ПОСТАВЛЕННАЯ ЗАДАЧА 1: Перепишите дословно фрагмент текста об эстетических взглядах Франка, начиная со слов «что-то сродное нашей» и заканчивая словами «предметном мире (428).».

ИСХОДНЫЙ ТЕКСТ:
И единство это основывается на главном эстетическом принципе – выразительности. Красота, будь то в искусстве или в природе, подчеркивает Франк, «необходимо выразительна». Она выражает «саму реальность в ее непостижимости» и при этом свидетельствует о некой «живой глубине реальности», сродной нашему собственному внутреннему самобытию. Прекрасное в природе и в искусстве подает нам знак об этой таинственной глубине предметного мира, и мы в каком-то смысле реально общаемся с красотой пейзажа, картины, скульптуры, прекрасного лица, собора, музыкального произведения, как общаемся с близким человеком, с другом. Во внешней действительности мы усматриваем

что-то сродное нашей интимной глубине, нашему потаенному самобытию; и в момент эстетического наслаждения мы перестаем чувствовать себя одинокими, а, напротив, находим в окружающей нас внешней реальности некую исконную «родину» для нашей «души», этой одинокой скиталицы в предметном мире (428).

Франк активно выступает против хорошо известной и достаточно популярной в эстетике того времени «теории вчувствования», классифицируя ее чистой «мифологией» позитивизма и материализма. В его понимании «непредвзятый феноменологический анализ эстетического опыта» говорит о совершенно ином – именно о том, что человеческий дух находит в самой реальности черты выразительности, свидетельствующие о ее «душеподобности», «осмысленности». Не человек навязывает реальности нечто ей чуждое, но сама реальность «заражает» нас некой своей внутренней значительностью. Мы можем или закрыться от нее, или, напротив, открыть себя для реальности и тогда-то и совершается акт эстетического восприятия. При этом Франк предупреждает, что, конечно, не следует думать, что природа или произведение искусства имеют нечто, по существу тождественное человеческой душе или духу. Это в прямом смысле слова только что-то «душеподобное» или «духоподобное» и практически невыразимое словами. Тем не менее основа этих метафор заключена в самом реальном объекте, в его внешнем, чувственно воспринимаемом облике, что и порождает эстетический опыт.

ПОСТАВЛЕННАЯ ЗАДАЧА 2: Представьте в виде JSON-списка строк записи, начиная с самой первой строки и заканчивая строкой, в которой есть «[x=889, y=192]». Каждой строке записей должна соответствовать одна строка списка, пустые строки пропустите.

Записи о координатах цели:
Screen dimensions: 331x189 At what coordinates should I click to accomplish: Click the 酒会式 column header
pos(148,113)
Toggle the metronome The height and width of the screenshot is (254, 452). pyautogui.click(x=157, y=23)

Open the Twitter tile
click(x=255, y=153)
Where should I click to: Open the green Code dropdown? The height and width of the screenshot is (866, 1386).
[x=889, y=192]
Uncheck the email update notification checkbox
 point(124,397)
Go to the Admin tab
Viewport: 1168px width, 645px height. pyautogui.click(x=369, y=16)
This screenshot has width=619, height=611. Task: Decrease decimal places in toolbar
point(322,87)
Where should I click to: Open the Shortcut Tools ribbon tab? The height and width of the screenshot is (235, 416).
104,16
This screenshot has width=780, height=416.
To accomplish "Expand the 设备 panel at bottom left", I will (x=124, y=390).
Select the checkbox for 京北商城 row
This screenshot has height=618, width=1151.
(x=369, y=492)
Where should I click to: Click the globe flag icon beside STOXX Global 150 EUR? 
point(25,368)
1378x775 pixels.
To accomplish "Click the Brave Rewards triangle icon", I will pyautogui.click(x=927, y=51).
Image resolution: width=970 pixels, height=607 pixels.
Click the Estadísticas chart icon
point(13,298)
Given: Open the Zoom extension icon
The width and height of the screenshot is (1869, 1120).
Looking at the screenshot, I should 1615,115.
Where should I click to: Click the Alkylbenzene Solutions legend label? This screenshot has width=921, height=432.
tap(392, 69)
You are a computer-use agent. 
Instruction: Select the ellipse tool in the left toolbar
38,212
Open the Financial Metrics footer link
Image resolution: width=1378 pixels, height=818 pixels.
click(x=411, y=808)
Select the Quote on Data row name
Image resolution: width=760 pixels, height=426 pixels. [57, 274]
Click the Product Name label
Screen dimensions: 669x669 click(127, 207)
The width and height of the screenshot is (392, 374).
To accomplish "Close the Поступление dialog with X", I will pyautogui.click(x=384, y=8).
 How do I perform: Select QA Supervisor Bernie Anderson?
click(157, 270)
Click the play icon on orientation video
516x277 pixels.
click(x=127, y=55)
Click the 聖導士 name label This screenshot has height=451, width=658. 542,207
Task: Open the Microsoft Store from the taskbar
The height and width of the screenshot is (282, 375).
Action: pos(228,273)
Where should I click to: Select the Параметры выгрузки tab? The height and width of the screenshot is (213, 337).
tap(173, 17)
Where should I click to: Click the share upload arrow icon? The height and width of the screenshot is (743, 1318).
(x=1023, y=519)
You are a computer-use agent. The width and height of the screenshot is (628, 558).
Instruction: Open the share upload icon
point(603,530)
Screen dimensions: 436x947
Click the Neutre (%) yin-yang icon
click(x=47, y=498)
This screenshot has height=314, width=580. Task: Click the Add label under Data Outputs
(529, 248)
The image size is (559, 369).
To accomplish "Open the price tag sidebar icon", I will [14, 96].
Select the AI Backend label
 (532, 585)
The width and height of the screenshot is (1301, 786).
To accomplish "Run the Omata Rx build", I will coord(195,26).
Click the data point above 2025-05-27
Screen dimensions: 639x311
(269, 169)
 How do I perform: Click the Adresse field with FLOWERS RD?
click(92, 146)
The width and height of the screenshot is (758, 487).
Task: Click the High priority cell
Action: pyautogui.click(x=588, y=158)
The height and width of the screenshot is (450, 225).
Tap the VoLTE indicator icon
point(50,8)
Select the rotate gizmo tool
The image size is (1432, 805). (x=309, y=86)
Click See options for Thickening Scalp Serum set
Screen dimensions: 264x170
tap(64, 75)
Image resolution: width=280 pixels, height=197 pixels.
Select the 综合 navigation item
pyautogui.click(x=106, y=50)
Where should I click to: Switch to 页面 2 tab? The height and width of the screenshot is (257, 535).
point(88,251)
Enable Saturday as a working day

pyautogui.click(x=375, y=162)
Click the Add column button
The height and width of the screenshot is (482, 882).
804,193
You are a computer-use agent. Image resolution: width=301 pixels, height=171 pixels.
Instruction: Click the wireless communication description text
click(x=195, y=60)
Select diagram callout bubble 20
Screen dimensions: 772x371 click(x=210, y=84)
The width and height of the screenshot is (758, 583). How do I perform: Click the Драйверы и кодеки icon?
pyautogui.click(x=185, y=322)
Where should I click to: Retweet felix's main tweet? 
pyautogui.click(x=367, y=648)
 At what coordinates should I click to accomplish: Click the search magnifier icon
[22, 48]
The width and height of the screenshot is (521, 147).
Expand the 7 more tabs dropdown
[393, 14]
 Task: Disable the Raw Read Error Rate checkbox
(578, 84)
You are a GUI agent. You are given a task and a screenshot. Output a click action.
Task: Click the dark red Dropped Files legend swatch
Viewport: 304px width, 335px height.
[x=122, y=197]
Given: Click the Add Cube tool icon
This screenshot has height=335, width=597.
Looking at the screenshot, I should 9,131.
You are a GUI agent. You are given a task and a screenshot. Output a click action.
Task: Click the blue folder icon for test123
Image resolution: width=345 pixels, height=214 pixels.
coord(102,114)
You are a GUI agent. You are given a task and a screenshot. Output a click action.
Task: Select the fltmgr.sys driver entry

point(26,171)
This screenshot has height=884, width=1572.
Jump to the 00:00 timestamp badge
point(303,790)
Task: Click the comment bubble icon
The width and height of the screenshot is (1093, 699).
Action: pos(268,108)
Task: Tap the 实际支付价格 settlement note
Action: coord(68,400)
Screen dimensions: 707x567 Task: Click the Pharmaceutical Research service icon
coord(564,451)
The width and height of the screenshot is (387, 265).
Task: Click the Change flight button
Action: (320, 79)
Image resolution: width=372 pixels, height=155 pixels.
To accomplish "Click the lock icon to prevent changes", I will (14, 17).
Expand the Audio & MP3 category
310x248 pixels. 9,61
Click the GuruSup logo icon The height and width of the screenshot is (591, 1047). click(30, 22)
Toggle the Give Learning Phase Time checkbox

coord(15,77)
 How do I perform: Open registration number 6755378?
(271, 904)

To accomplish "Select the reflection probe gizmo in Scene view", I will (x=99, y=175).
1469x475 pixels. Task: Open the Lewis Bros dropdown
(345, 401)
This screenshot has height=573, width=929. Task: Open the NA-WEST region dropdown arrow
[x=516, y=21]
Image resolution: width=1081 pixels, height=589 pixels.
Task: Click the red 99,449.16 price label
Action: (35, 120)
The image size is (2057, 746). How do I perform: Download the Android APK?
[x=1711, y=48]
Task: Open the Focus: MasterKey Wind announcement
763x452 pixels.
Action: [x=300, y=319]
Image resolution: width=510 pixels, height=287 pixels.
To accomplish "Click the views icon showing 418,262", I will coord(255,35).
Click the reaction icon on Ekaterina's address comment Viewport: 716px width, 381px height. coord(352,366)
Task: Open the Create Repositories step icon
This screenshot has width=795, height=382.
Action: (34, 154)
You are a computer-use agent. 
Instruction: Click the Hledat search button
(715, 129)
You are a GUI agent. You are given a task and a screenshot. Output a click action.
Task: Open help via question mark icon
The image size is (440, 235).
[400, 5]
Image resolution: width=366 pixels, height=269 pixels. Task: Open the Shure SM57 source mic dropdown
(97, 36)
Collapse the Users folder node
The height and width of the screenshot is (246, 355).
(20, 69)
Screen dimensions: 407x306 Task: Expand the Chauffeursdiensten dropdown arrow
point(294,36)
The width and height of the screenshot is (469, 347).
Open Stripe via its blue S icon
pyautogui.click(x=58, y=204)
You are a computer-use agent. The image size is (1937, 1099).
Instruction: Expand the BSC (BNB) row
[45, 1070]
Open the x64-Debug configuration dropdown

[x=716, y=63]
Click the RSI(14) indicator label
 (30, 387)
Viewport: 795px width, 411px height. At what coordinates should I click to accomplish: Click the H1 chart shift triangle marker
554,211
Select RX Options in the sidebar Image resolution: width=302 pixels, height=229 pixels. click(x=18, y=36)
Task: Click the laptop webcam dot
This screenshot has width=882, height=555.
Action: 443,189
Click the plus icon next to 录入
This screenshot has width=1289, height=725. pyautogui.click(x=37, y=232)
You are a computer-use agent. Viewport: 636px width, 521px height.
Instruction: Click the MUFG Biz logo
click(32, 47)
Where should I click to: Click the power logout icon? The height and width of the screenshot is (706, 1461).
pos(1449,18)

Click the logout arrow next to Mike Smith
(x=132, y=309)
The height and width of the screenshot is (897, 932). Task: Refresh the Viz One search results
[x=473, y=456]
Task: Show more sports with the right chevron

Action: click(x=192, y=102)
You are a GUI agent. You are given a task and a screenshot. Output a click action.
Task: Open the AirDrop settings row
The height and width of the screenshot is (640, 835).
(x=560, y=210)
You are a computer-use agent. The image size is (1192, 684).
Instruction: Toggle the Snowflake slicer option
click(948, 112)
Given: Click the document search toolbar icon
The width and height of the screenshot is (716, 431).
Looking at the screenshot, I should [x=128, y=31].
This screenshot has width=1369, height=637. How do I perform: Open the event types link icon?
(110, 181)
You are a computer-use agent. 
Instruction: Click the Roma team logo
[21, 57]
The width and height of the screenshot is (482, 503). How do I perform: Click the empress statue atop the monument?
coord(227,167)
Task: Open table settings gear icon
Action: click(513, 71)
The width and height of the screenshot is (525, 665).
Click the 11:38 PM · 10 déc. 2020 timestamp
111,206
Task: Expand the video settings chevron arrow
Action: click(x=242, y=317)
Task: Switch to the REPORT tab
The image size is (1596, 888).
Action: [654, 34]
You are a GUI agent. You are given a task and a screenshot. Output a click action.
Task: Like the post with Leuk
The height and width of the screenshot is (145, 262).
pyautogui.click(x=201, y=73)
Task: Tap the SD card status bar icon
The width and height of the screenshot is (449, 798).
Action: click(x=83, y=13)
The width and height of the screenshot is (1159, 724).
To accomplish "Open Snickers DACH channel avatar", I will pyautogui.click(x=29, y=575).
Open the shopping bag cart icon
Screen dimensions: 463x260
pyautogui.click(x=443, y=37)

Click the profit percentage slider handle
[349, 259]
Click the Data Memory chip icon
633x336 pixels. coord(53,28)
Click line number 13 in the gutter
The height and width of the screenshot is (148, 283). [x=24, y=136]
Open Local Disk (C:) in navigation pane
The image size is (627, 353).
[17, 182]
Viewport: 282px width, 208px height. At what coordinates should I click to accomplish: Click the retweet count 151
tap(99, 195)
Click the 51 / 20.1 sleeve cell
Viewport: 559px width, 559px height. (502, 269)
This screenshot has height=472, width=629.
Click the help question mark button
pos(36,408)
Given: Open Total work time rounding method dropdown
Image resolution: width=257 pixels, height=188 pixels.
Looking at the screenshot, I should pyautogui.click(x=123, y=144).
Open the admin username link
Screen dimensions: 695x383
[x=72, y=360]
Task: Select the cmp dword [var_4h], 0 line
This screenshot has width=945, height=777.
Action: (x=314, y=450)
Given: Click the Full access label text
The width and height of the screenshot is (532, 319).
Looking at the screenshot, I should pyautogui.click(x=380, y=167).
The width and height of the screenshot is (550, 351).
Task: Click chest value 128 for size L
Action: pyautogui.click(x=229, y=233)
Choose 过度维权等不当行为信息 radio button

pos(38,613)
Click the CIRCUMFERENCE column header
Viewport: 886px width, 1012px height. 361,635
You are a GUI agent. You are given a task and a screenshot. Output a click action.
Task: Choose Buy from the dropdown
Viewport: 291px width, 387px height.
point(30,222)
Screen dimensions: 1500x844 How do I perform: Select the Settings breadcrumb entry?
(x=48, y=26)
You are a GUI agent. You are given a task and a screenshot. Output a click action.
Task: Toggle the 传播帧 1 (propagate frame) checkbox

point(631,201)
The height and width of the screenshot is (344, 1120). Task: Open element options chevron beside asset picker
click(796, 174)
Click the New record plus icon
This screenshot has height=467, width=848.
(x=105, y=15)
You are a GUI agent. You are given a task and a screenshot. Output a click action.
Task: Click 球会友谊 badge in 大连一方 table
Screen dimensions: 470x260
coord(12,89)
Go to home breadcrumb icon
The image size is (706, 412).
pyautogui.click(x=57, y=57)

ПОЛНОЕ РЕШЕНИЕ 1:
что-то сродное нашей интимной глубине, нашему потаенному самобытию; и в момент эстетического наслаждения мы перестаем чувствовать себя одинокими, а, напротив, находим в окружающей нас внешней реальности некую исконную «родину» для нашей «души», этой одинокой скиталицы в предметном мире (428).

ПОЛНОЕ РЕШЕНИЕ 2:
[
  "Screen dimensions: 331x189 At what coordinates should I click to accomplish: Click the 酒会式 column header",
  "pos(148,113)",
  "Toggle the metronome The height and width of the screenshot is (254, 452). pyautogui.click(x=157, y=23)",
  "Open the Twitter tile",
  "click(x=255, y=153)",
  "Where should I click to: Open the green Code dropdown? The height and width of the screenshot is (866, 1386).",
  "[x=889, y=192]"
]